Question

If $$y$$ varies inversely as square of $$t,$$ then how does $$y$$ change if $$t$$ is doubled?

Answer

**step1 Formulate the inverse variation relationship**

When a variable varies inversely as the square of another variable, it means that the first variable is equal to a constant divided by the square of the second variable. This relationship can be expressed with the following formula:

$$y = \frac{k}{t^2}$$

where $$y$$ is the dependent variable, $$t$$ is the independent variable, and $$k$$ is the constant of variation.

**step2 Analyze the change when $$t$$ is doubled**

To understand how $$y$$ changes when $$t$$ is doubled, we replace $$t$$ with $$2t$$ in our inverse variation formula. This will show us the new value of $$y$$, which we can call $$y_{new}$$.
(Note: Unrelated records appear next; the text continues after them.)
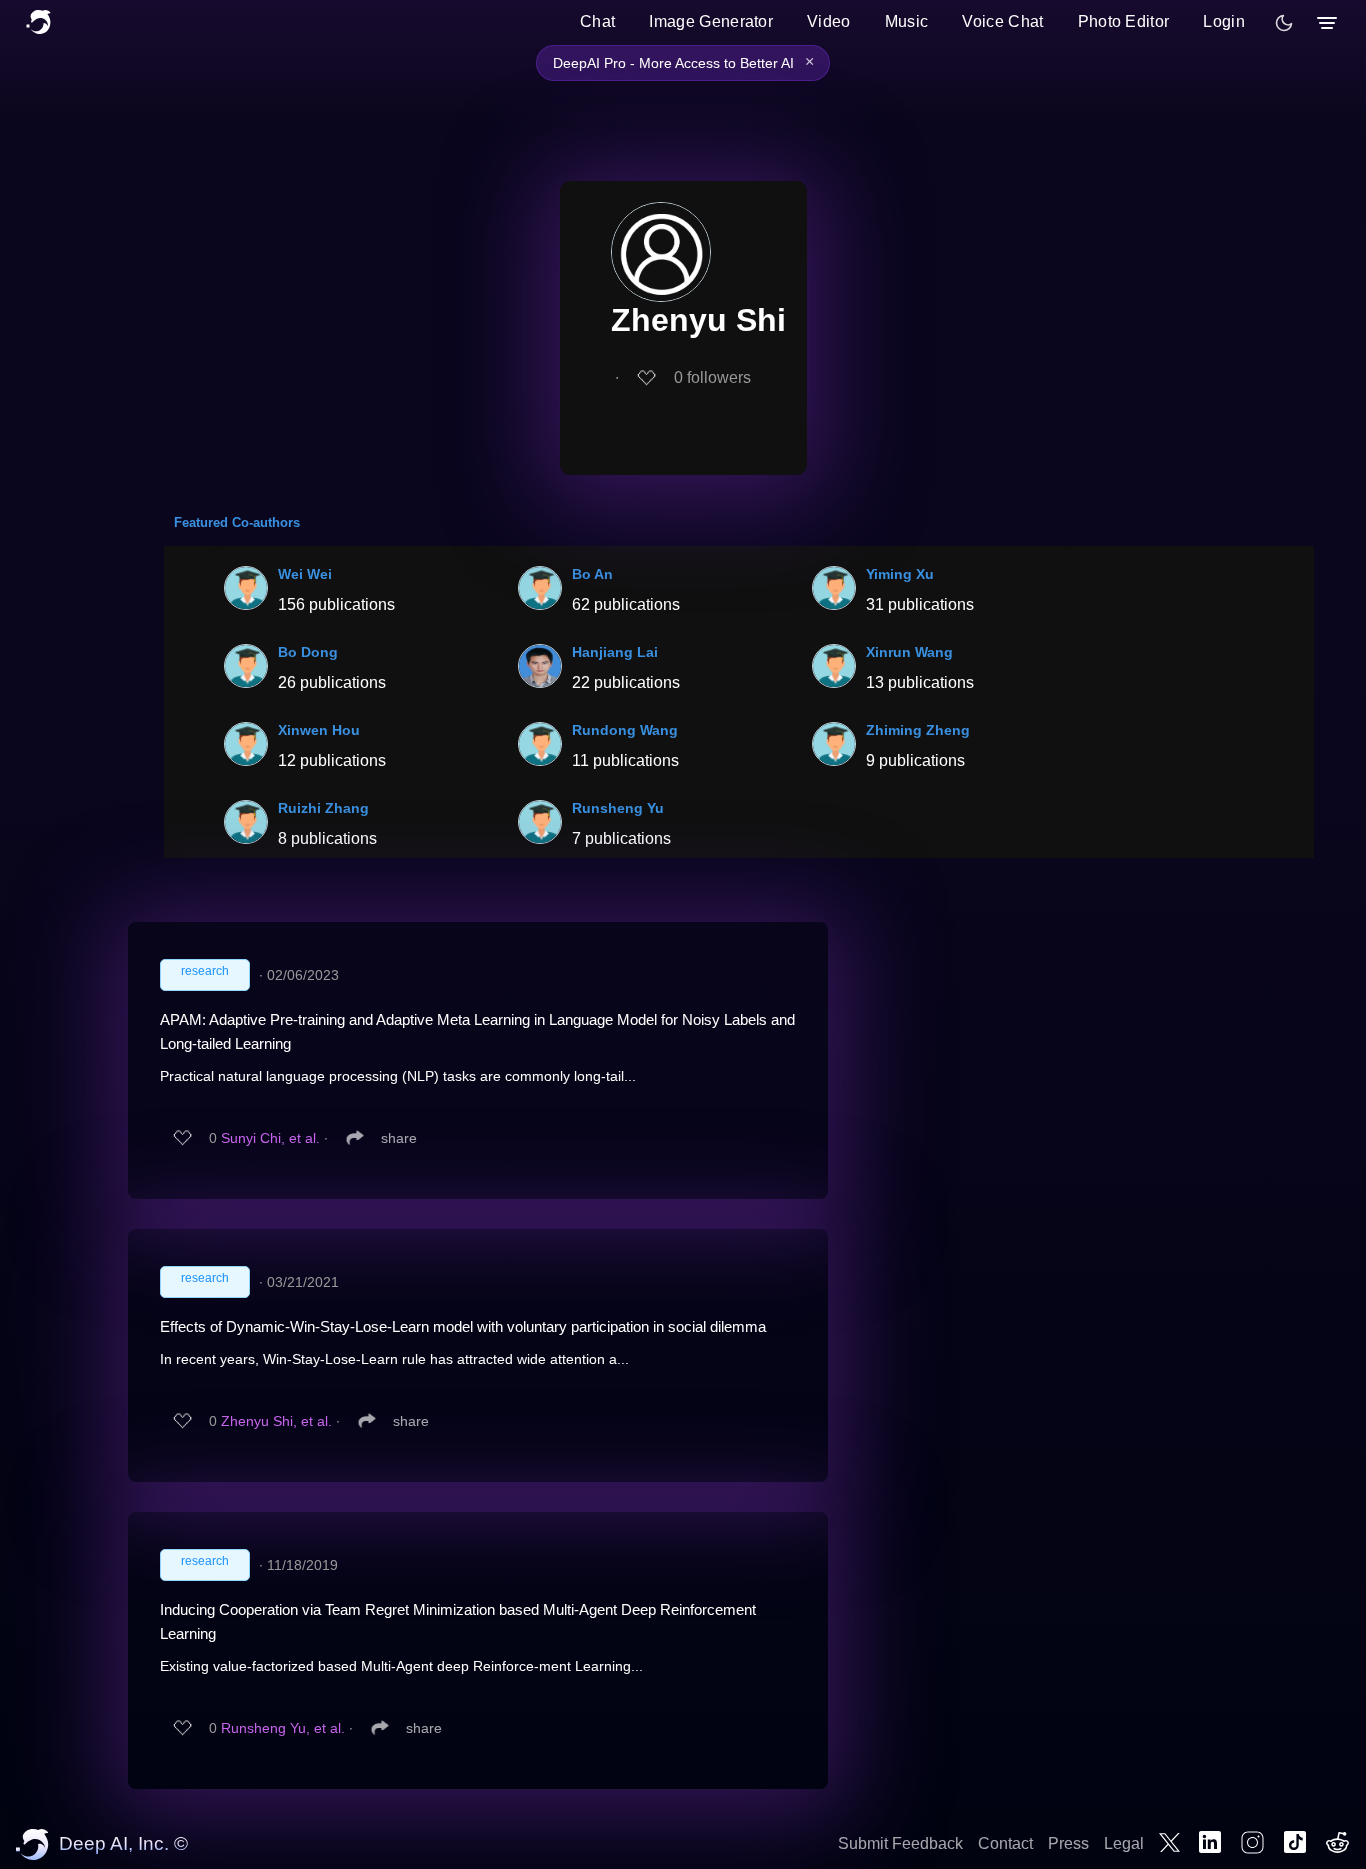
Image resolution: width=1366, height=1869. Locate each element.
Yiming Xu (900, 574)
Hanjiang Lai (615, 652)
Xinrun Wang (909, 652)
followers (712, 377)
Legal (1124, 1843)
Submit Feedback (900, 1843)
$$y_{new} = \frac{k}{(2t)^2}$$

Now, we simplify the denominator:

$$y_{new} = \frac{k}{4t^2}$$

**step3 Compare the new $$y$$ with the original $$y$$**

We can rewrite the expression for $$y_{new}$$ to compare it with the original formula for $$y$$. We can factor out the constant from the denominator:

$$y_{new} = \frac{1}{4} \times \frac{k}{t^2}$$

Since we know that the original $$y$$ was equal to $$\frac{k}{t^2}$$, we can substitute $$y$$ back into the equation:

$$y_{new} = \frac{1}{4} \times y$$

This shows that when $$t$$ is doubled, $$y$$ becomes one-fourth of its original value.

Alternative answer

Answer: y changes to one-fourth (1/4) of its original value. Explain
This is a question about <inverse variation>. The solving step is:

Okay, so "y varies inversely as the square of t" is like saying y is connected to 1 divided by t times t. Imagine a pie! If you have more friends (t*t), everyone gets a smaller slice (y).

1. **What does "inversely as the square of t" mean?** It means that if t gets bigger, y gets smaller, but it's super affected by t times itself. We can think of it like this: y is proportional to 1 / (t * t).
2. **What happens when t is doubled?** This means our new 't' is 2 times the old 't'.
3. **Let's see the square of the new 't':** If the old 't' becomes '2t', then the square of the new 't' is (2t) * (2t).
4. **Calculate the new square:** (2t) * (2t) = 4 * t * t.
5. **How does this affect y?** Since y varies inversely as this squared part, if the squared part (which is now 't * t' but 4 times bigger!) is at the bottom of a fraction, the whole fraction gets 4 times smaller.
So, if the original 't * t' makes y what it was, the new '4 * t * t' makes y 1/4 of what it was.

So, when t is doubled, y becomes 1/4 of its original value! Like cutting your pie into 4 times more slices, each slice is now only a quarter of its original size!